EL FESTÍN DE BABEL

Es muy difícil percibir desde el salón de casa la imagen que proyecta un país hacia el exterior. Puedes picotear por internet los medios de comunicación extranjeros, puedes responder dudas de amigos foráneos y familiares expatriados, pero siempre terminas por pensar que algo se les escapa porque el día a día de millones de personas no cabe en los artículos de opinión ni en unas cuantas fotografías. Es un razonamiento bastante lógico porque uno mismo tiende a considerar que la sobredosis de información que recibe a diario desde los medios nacionales no sólo es insuficiente para captar una realidad tan compleja como la que vivimos, sino que a veces provoca el efecto contrario y distorsiona totalmente el panorama.

Me contaba un griego que viaja habitualmente a España que las imágenes más duras de la crisis en su país las había visto en el televisor de su habitación en un hotel de Madrid. Yo lo atribuía a la censura local, pero él me explicaba cómo, a pesar de las dificultades, su mediana empresa sobrevivía en medio del caos económico y financiero. Y un rato después me enseñaba fotos en el smartphone de una familia de clase media, la suya, almorzando un domingo en un restaurante abarrotado a las afueras de Atenas. Una mujer y dos niños sonrientes en un soleado día de verano, armados con amenazantes cucharillas ante unos gloriosos helados de fresa y chocolate. Y cuando ya estaba a punto de pensar que este hombre era un privilegiado que vivía en una burbuja ajeno al drama de muchos de sus compatriotas, entonces recordaba su historia, y la de su hermana emigrante, y la de los propietarios de la empresa en la que trabajaba, relatos de lucha, tesón y sacrificio, a veces recompensado y a veces no. Y este recuerdo se introducía violentamente en mi prejuicio, haciendo cuña en la imagen coral de millones de griegos viviendo del cuento, defraudando a Hacienda, cobrando pensiones indebidamente, silbando cabreados porque la orquesta abandona precipitadamente el escenario de la verbena cuando aún está el confeti flotando por los aires.

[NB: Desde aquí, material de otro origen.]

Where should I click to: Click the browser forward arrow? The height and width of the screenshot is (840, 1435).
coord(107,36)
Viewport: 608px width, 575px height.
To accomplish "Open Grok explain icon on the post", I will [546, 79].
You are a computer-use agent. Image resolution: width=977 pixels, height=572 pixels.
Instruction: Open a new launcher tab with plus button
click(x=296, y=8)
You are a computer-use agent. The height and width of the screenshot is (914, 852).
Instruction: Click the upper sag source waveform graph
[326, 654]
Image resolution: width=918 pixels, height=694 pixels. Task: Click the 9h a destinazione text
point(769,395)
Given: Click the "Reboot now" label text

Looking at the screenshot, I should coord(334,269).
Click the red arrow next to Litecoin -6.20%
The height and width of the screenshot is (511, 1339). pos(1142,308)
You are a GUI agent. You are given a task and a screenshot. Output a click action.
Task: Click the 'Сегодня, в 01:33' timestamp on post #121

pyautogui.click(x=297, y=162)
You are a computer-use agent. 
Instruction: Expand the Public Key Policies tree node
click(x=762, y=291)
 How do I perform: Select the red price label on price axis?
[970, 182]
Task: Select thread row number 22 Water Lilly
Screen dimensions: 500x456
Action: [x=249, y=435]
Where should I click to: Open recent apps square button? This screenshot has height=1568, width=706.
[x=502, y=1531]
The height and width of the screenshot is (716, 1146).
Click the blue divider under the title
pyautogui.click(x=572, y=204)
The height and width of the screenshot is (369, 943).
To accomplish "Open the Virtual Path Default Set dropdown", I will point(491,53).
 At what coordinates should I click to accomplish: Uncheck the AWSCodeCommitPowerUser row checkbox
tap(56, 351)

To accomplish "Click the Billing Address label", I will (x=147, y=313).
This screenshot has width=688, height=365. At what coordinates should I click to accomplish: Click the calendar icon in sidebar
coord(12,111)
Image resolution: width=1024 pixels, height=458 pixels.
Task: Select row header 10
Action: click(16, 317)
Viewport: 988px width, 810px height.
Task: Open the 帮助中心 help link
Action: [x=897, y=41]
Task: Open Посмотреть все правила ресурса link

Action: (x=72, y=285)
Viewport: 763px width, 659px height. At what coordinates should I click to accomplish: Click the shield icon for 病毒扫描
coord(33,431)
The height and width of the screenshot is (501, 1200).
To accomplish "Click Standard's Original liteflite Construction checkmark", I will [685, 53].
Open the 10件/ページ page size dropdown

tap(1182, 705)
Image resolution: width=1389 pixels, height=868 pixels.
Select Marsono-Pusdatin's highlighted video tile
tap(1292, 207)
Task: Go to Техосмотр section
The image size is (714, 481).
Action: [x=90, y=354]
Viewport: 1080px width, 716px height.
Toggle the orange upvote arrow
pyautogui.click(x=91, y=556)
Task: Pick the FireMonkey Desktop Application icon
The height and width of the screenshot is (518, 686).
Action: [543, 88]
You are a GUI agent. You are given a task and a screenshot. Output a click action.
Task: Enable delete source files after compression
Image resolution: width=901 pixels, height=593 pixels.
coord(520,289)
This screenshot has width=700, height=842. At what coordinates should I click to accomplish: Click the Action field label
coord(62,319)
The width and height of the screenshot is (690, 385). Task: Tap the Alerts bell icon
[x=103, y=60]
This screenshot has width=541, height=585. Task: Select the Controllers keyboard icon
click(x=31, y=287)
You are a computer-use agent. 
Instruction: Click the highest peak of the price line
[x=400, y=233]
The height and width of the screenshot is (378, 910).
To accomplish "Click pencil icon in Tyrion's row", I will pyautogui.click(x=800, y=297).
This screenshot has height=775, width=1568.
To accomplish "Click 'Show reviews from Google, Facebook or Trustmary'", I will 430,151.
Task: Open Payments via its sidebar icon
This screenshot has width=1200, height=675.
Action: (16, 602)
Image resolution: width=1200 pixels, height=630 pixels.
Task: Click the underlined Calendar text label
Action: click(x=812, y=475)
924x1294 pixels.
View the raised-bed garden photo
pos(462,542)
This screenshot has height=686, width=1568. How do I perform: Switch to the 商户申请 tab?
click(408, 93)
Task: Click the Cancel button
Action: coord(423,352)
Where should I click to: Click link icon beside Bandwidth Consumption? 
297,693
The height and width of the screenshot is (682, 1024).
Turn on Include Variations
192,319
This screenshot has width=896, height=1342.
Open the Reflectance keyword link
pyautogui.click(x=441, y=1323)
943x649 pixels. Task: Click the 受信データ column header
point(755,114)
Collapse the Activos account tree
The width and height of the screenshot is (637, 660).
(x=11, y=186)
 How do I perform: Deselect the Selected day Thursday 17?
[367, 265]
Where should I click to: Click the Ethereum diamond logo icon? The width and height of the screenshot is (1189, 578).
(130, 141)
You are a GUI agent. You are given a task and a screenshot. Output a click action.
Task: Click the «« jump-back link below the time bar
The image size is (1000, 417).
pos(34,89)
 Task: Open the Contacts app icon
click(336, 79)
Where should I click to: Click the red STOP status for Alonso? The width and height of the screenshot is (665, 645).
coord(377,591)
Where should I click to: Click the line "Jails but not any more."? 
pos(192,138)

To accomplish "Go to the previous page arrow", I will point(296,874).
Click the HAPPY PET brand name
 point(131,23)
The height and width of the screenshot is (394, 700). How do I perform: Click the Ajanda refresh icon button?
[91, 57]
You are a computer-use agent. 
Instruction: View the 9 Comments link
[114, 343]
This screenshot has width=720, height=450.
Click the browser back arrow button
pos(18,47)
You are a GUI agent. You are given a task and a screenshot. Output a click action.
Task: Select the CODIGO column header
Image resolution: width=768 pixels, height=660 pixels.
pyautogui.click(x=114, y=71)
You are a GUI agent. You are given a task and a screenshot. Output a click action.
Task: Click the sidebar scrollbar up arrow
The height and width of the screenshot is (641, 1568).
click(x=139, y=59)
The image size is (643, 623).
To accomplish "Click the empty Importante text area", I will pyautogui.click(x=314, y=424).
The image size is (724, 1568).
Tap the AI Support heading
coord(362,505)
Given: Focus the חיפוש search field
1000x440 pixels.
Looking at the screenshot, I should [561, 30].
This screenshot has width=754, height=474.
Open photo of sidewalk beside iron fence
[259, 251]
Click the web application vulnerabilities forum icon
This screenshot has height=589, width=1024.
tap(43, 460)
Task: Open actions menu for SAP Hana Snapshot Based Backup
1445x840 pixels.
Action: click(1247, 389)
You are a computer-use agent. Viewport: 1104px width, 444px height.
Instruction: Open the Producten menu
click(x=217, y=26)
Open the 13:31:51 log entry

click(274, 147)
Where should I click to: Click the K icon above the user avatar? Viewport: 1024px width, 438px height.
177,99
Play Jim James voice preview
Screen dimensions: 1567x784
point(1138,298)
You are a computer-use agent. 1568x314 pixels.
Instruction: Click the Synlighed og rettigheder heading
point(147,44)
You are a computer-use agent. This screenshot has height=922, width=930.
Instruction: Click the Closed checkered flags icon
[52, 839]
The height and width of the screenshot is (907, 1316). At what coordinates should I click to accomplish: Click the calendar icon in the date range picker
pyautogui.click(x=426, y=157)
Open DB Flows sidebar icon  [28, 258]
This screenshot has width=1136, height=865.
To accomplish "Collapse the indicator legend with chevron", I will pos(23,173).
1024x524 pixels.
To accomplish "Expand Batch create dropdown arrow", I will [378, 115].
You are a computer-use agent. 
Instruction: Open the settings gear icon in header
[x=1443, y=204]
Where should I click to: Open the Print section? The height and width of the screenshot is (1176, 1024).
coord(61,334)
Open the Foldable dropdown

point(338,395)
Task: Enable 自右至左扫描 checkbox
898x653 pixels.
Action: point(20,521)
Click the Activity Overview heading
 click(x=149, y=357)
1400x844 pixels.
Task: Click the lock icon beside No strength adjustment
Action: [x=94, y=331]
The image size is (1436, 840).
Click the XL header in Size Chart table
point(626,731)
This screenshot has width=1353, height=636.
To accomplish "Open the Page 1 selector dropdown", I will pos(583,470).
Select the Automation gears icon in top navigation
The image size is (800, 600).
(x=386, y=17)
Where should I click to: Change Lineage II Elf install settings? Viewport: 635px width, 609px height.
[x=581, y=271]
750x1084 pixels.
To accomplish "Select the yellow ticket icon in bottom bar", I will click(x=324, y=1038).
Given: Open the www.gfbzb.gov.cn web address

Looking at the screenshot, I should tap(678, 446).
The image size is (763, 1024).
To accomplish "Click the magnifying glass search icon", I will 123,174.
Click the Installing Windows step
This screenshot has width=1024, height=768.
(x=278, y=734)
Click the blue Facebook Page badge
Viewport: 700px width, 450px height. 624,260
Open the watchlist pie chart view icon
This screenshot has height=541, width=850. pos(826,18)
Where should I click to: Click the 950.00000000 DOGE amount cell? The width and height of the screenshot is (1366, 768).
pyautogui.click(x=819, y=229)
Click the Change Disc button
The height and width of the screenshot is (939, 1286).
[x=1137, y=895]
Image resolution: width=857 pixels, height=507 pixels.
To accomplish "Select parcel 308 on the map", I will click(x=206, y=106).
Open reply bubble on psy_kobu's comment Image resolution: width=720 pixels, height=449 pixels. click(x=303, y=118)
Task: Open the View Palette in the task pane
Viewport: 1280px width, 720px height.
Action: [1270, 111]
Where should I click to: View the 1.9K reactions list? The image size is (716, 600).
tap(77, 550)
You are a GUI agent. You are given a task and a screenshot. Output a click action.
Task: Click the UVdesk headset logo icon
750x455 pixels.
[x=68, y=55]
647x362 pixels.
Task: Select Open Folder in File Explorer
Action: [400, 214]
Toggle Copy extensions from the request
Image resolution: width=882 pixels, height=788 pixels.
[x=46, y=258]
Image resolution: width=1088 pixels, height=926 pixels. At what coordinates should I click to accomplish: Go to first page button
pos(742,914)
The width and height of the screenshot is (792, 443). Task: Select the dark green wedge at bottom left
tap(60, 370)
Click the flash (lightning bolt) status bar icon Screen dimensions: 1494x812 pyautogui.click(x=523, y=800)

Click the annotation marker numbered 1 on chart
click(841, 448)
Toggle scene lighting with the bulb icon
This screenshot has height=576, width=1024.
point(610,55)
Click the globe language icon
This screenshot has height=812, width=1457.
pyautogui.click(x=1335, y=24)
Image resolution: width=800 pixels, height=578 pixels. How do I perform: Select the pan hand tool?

La semana pasada, tumbado en la cama de un hotel a unos miles de kilómetros de distancia del terruño, contemplaba la galería de fotografías sobre España realizada por Samuel Aranda y publicada en el New York Times. El dramatismo de las imágenes que aporta el blanco y negro sería digno de aplauso en una galería de arte, pero insertadas en uno de los periódicos más influyentes del mundo como reportaje para reflejar la situación de un país constituyen pornografía dura. En una de ellas aparece un hombre casi totalmente desdentado, y justo detrás un émulo de Pancho Villa que deja patente la situación pre-revolucionaria en la que nos encontramos, con una mayoría de la población a punto de asaltar la Zarzuela con palos y guadañas. Al día siguiente discutía con un avezado periodista sobre la potencia manipuladora de las imágenes fijas sin necesidad de presentar un cormorán de Alaska pringado de petróleo como imagen del desastre de la guerra de Irak. El me respondió que la potencia destructora de la realidad en televisión es mil veces mayor, porque a diferencia del carácter instantáneo de una imagen fija, el telespectador cree que lo está viendo todo, cuando sólo le estás abriendo una ventanita. Esa misma noche, a punto de quedarme dormido en otra cama extraña de hotel, las imágenes de la batalla campal frente al Congreso de los Diputados se abalanzaron sobre mí y me sacudieron desde el informativo de la televisión pública de un país europeo. Ahí estaba la ventana abierta durante unos segundos, y eso era todo lo que yo podía ver de mi país. Seguidamente se cerraba y se abría otra con la cúpula del Reichstag en Berlín al fondo, y luego Angela Merkel caminando sobre una moqueta azul antes de los apretones de manos y las sonrisas.

Ya de vuelta a casa, veinticuatro horas después del salvaje espectáculo ofrecido ante unos leones que desde el 23F ya no se asustan por nada, estoy sentado en una terraza, rodeado de gente tranquila, personas que charlan animadamente, de amigos que ríen, de parejas que susurran, contemplando a turistas curiosos, paseantes que atraviesan la placita con una expresión feliz porque ayer no debieron ver el telediario en sus hoteles. La Biblioteca de Babel es un oasis donde el disturbio más grave que se puede producir es por no encontrar el libro que buscas. José Luis, el librero que da vino y letras al sediento, me muestra la última joya literaria de Joseph Roth publicada en España, y yo sólo pienso en sacar una foto de ese momento y enviársela a mi amigo griego. Porque si le llamo y se lo cuento no se lo va a creer.